Answer: No, $\mathcal{B}$ is not a basis for $V$. Explain
This is a question about what a "basis" means for a space of polynomials. A basis is a special group of "building blocks" (like specific kinds of LEGOs) that can make any polynomial in the space, and they also have to be "independent," meaning you can't build one block from the others. . The solving step is:

1. **Understand the "LEGO Universe" (Vector Space):** Our space, $V=\mathscr{P}_{2}$, is for polynomials that look like $ax^2 + bx + c$ (like $5x^2 - 2x + 1$). This "universe" needs exactly 3 independent "building blocks" to make anything in it (like $1$, $x$, and $x^2$).
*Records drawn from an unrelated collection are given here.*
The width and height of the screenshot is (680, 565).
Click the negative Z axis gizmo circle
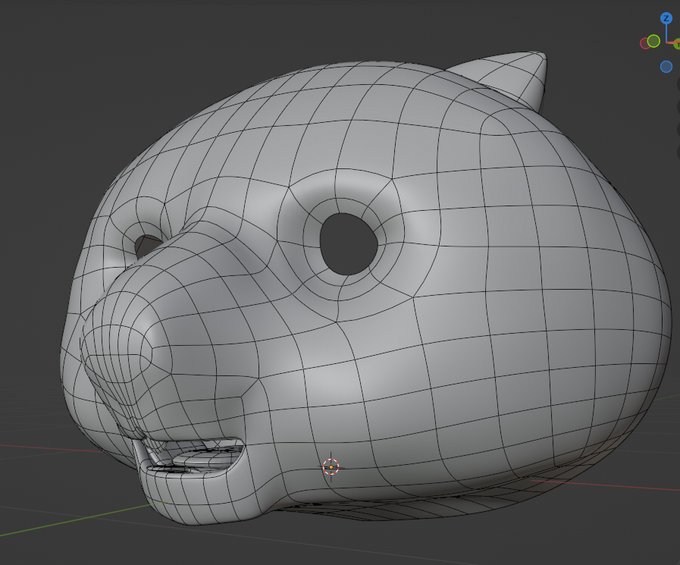pyautogui.click(x=667, y=66)
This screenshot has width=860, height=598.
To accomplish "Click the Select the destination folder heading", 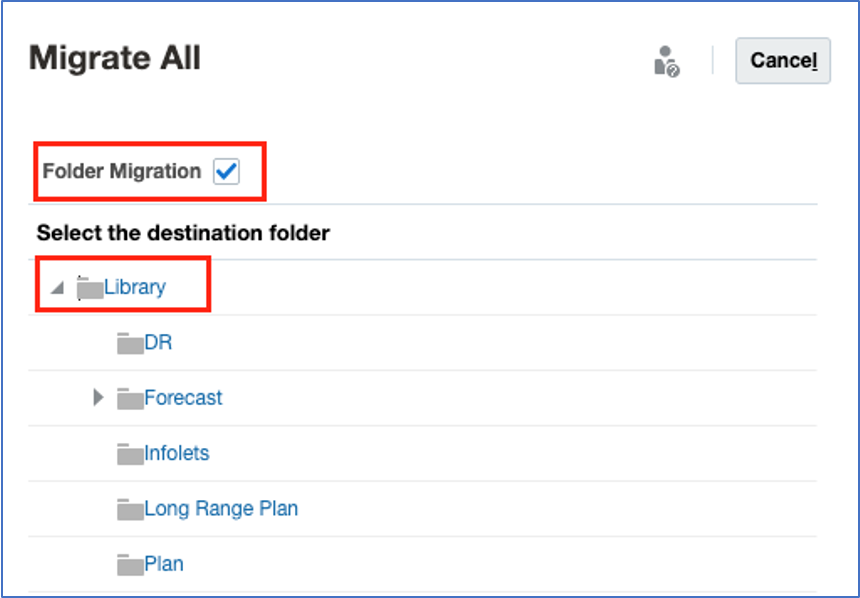I will (x=183, y=234).
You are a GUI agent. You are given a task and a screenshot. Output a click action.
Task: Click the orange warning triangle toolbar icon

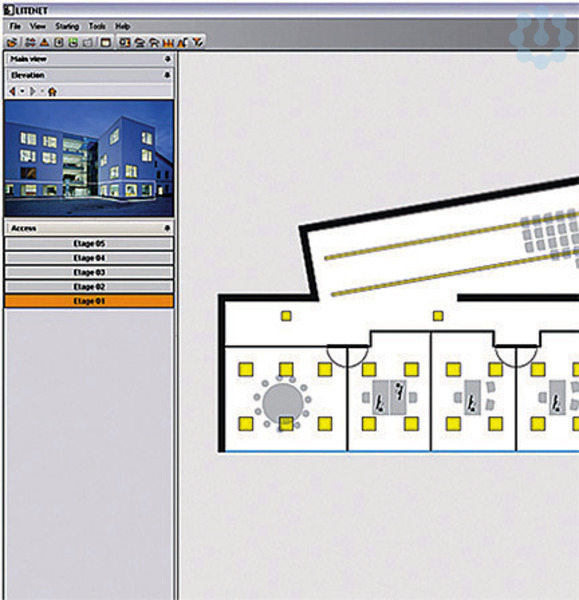coord(44,42)
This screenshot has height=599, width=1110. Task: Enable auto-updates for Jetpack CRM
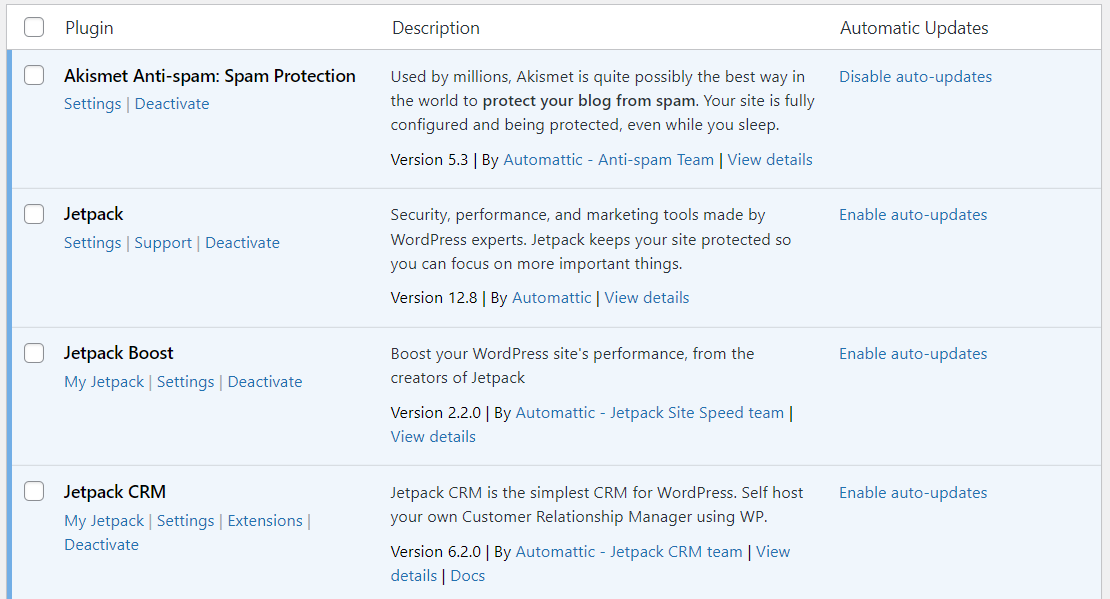click(x=912, y=492)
2. **Look at Our "LEGO Set" (Set B):** We have $\mathcal{B}=\left\{1 - x, 1 - x^{2}, x - x^{2}\right\}$. We have 3 polynomials, which is the right number of pieces. So, if they are "independent," they could be a basis!
3. **Check for "Independence" (Are they unique?):** The big test is to see if we can combine these polynomials using some numbers (not all zero) to get the "zero" polynomial (which is just the number 0). If we can, it means one of the "LEGOs" isn't truly unique; it can be built from the others.
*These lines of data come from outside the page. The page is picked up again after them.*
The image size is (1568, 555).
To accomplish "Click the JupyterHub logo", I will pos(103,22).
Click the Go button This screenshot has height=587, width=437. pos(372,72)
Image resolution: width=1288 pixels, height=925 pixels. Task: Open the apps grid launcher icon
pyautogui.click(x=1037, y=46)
* Let's pretend we're mixing them: we take a bit of the first one ($c_1$ amount), a bit of the second one ($c_2$ amount), and a bit of the third one ($c_3$ amount), and we want it all to add up to zero:
$c_1(1-x) + c_2(1-x^2) + c_3(x-x^2) = 0$
* Now, let's expand and group everything by $x^2$, $x$, and plain numbers:
$(c_1 + c_2) \cdot 1 + (-c_1 + c_3) \cdot x + (-c_2 - c_3) \cdot x^2 = 0$
* For this whole thing to be 0, the number in front of 1 must be 0, the number in front of $x$ must be 0, and the number in front of $x^2$ must be 0. This gives us three little math puzzles:
* Puzzle 1: $c_1 + c_2 = 0$
* Puzzle 2: $-c_1 + c_3 = 0$
* Puzzle 3: $-c_2 - c_3 = 0$
* Let's try to solve these puzzles. From Puzzle 1, we can see that $c_2$ must be the opposite of $c_1$ (so if $c_1=5$, $c_2=-5$). From Puzzle 2, $c_3$ must be the same as $c_1$.
* Now, let's put these ideas into Puzzle 3:
$-(-c_1) - (c_1) = 0$
$c_1 - c_1 = 0$
$0 = 0$
* Aha! This "0 = 0" means that there are lots of ways to solve these puzzles, not just having all $c_1, c_2, c_3$ be zero. For example, if we pick $c_1 = 1$, then $c_2 = -1$ and $c_3 = 1$.
* Let's quickly check if $1(1-x) + (-1)(1-x^2) + 1(x-x^2)$ really gives us 0:
$1 - x - 1 + x^2 + x - x^2$
$= (1-1) + (-x+x) + (x^2-x^2)$
$= 0 + 0 + 0 = 0$. Yep, it works!
4. **The Conclusion:** Since we found a way to combine our "LEGOs" ($1-x$, $1-x^2$, $x-x^2$) with numbers that aren't all zero (like $1, -1, 1$) and still get the "zero" polynomial, it means these polynomials are *not* linearly independent. If they're not independent, they can't be a basis for our "LEGO universe"! One of them is just a combination of the others, not a unique building block.